STATED GOAL: Copy out the entries word for word, starting at the line that has "Given: Show bar chart for VOC去除率" and ending after the line that has "coord(838,607)".

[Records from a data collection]
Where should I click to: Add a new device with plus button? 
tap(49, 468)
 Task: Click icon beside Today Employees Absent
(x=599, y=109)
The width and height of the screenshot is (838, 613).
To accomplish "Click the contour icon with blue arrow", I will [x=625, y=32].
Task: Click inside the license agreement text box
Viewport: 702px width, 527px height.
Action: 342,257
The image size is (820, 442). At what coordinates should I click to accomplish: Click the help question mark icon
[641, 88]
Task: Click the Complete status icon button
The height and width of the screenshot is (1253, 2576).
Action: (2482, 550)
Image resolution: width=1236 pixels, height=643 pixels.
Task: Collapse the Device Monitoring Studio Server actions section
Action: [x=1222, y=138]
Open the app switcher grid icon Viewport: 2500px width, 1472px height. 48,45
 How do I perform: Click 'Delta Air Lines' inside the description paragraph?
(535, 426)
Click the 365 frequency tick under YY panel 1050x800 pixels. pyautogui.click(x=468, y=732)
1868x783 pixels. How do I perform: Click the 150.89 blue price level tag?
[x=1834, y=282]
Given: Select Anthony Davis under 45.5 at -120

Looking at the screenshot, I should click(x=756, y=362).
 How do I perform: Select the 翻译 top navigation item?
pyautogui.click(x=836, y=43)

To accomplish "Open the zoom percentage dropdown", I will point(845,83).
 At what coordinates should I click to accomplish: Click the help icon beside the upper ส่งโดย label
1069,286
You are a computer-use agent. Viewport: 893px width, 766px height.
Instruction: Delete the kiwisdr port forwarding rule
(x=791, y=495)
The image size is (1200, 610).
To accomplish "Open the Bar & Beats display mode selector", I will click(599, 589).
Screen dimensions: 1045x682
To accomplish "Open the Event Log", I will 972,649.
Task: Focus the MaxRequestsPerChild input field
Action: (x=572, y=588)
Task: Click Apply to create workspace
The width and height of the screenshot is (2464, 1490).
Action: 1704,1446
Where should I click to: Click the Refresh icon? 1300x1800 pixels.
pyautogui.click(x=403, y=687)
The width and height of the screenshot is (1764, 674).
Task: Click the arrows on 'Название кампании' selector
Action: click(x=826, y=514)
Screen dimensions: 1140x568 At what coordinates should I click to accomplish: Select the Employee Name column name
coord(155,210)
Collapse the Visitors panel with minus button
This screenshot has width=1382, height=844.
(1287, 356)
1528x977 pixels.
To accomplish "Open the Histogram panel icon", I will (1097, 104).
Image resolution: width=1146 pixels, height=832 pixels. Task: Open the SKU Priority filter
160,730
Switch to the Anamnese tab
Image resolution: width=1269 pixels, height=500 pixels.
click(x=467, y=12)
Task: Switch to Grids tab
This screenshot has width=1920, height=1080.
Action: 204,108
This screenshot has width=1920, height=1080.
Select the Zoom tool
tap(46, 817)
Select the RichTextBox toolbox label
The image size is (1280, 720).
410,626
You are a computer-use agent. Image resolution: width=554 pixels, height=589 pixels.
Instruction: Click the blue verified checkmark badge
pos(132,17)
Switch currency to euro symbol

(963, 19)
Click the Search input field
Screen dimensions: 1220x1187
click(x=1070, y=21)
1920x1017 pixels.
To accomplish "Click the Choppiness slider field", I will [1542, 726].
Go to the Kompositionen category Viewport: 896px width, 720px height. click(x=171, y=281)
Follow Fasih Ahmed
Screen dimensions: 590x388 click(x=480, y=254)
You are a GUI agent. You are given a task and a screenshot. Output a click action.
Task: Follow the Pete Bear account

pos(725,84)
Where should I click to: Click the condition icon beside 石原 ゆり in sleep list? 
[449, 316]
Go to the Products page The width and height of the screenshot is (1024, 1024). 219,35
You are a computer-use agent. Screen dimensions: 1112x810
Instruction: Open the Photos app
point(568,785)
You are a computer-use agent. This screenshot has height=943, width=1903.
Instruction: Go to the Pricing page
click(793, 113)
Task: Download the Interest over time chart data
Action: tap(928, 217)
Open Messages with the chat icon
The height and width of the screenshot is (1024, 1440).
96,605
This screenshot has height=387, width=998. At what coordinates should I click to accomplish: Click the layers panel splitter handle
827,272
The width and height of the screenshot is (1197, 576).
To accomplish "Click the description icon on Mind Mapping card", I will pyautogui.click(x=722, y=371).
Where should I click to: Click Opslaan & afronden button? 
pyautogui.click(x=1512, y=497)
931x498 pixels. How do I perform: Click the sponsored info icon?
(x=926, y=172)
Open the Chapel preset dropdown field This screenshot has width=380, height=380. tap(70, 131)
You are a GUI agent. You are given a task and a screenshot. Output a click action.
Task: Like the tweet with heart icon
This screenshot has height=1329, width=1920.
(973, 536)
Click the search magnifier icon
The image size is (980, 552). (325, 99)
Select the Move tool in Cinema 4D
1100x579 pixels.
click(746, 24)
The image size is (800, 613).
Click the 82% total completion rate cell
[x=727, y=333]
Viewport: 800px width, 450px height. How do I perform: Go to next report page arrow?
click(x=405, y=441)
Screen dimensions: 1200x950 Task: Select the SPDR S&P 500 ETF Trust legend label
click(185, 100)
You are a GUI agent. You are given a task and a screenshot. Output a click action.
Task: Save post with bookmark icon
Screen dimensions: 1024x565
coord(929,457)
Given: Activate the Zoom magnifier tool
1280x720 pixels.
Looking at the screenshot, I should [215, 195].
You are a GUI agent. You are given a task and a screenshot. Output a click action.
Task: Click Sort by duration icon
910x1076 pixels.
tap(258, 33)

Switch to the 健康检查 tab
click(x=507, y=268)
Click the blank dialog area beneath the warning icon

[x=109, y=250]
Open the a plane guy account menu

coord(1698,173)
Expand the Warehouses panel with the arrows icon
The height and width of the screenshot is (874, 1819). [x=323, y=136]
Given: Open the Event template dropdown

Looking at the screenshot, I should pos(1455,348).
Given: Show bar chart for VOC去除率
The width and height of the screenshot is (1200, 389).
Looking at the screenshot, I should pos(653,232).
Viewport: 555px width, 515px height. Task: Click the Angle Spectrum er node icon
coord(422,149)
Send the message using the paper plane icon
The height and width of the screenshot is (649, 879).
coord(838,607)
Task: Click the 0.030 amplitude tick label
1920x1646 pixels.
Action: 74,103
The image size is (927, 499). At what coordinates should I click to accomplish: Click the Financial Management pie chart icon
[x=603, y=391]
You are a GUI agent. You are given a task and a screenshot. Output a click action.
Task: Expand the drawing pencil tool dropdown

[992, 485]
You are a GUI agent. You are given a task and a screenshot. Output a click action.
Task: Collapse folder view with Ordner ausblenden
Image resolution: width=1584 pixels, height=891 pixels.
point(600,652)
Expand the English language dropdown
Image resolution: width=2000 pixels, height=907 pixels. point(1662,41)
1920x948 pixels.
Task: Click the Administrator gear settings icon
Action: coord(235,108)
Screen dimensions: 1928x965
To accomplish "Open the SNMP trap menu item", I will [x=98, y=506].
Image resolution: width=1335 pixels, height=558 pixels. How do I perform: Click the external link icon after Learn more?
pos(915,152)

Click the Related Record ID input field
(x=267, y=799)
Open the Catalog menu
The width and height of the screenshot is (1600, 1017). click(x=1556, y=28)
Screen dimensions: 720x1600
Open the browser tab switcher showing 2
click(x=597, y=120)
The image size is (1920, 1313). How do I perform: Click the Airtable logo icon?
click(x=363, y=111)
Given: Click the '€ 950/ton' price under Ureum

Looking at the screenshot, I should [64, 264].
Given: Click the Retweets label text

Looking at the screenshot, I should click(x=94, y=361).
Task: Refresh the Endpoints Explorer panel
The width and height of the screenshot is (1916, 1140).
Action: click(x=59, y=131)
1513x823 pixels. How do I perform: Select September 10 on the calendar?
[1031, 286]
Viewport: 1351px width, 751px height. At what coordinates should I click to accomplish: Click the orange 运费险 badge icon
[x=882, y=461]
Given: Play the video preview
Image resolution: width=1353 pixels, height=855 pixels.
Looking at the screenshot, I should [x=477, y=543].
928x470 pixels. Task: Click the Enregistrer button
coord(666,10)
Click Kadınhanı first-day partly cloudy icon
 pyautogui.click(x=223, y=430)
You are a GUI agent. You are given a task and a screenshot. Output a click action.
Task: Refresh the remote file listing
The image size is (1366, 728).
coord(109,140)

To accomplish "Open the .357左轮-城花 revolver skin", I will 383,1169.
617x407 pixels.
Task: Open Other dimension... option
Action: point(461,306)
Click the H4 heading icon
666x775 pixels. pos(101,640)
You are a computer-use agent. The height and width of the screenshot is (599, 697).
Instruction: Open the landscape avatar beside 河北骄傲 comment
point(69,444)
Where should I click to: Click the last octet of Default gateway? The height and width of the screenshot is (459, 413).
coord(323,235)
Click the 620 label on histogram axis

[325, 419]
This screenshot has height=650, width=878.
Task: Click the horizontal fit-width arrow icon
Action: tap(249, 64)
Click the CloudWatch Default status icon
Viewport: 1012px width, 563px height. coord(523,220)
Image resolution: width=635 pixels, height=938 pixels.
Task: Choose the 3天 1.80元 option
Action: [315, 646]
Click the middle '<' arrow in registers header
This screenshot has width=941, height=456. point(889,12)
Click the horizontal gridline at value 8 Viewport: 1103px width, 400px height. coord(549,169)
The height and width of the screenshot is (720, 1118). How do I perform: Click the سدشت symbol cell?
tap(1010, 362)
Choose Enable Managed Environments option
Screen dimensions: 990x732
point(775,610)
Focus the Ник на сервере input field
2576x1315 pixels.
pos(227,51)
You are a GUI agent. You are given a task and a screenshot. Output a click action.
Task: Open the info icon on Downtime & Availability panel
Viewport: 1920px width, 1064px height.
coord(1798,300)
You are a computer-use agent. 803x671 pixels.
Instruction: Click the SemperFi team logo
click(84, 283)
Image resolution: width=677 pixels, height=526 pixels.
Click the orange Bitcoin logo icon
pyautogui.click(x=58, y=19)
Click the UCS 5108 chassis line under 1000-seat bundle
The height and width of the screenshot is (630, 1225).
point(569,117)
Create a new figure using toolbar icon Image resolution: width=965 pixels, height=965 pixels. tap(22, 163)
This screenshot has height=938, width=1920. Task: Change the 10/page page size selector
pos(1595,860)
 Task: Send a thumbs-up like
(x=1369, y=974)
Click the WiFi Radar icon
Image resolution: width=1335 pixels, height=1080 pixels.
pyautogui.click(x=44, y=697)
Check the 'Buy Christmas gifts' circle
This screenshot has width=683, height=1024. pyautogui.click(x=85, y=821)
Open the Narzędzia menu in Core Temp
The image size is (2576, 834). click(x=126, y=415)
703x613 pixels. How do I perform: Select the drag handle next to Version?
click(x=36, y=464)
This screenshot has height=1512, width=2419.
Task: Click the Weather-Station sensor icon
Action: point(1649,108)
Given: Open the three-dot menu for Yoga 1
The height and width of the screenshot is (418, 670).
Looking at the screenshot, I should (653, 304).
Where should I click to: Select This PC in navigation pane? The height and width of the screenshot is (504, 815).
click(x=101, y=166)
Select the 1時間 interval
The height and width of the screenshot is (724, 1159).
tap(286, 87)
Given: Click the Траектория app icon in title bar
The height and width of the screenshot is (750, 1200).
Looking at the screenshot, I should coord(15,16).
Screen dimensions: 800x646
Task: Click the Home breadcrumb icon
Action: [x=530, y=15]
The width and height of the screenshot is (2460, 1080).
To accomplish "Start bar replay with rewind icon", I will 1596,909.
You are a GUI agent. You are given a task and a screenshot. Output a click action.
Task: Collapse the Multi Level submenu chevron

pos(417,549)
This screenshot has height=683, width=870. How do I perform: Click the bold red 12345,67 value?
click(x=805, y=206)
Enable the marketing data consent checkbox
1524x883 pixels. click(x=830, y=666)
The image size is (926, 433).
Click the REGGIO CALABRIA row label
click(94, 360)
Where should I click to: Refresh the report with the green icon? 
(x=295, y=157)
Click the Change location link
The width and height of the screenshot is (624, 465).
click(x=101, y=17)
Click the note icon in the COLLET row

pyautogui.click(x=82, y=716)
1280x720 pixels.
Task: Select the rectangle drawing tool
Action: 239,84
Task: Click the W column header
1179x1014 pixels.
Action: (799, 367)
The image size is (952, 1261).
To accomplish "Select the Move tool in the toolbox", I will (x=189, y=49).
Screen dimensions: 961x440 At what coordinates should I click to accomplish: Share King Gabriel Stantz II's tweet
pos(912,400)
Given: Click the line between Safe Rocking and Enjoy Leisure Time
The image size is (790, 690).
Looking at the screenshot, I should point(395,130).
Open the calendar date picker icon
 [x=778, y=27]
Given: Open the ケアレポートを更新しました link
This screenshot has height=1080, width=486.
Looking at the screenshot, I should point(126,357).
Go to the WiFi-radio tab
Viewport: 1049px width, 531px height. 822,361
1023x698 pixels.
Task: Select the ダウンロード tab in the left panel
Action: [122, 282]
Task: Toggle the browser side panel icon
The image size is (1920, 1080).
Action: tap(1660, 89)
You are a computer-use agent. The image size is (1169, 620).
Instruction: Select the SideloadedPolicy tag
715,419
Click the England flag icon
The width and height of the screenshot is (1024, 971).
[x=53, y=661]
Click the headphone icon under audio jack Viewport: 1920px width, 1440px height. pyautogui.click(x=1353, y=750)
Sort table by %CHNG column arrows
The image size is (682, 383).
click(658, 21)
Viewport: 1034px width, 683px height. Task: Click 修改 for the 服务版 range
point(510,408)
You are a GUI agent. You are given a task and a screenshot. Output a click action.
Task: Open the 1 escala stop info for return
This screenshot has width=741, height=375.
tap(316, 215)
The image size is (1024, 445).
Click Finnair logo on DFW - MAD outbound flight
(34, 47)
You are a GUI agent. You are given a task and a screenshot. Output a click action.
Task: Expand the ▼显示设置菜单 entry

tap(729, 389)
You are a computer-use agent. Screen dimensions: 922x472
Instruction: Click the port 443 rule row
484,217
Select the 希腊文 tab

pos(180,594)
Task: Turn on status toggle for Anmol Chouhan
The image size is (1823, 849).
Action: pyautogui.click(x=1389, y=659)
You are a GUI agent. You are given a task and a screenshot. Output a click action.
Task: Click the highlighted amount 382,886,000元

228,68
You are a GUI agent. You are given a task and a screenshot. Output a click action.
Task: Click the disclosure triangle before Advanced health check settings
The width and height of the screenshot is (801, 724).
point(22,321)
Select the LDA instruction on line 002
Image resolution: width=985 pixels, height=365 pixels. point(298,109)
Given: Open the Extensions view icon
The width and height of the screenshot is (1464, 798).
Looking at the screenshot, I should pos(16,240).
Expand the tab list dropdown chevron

COMPLETE ANSWER:
Given: Show bar chart for VOC去除率
The width and height of the screenshot is (1200, 389).
Looking at the screenshot, I should pos(653,232).
Viewport: 555px width, 515px height. Task: Click the Angle Spectrum er node icon
coord(422,149)
Send the message using the paper plane icon
The height and width of the screenshot is (649, 879).
coord(838,607)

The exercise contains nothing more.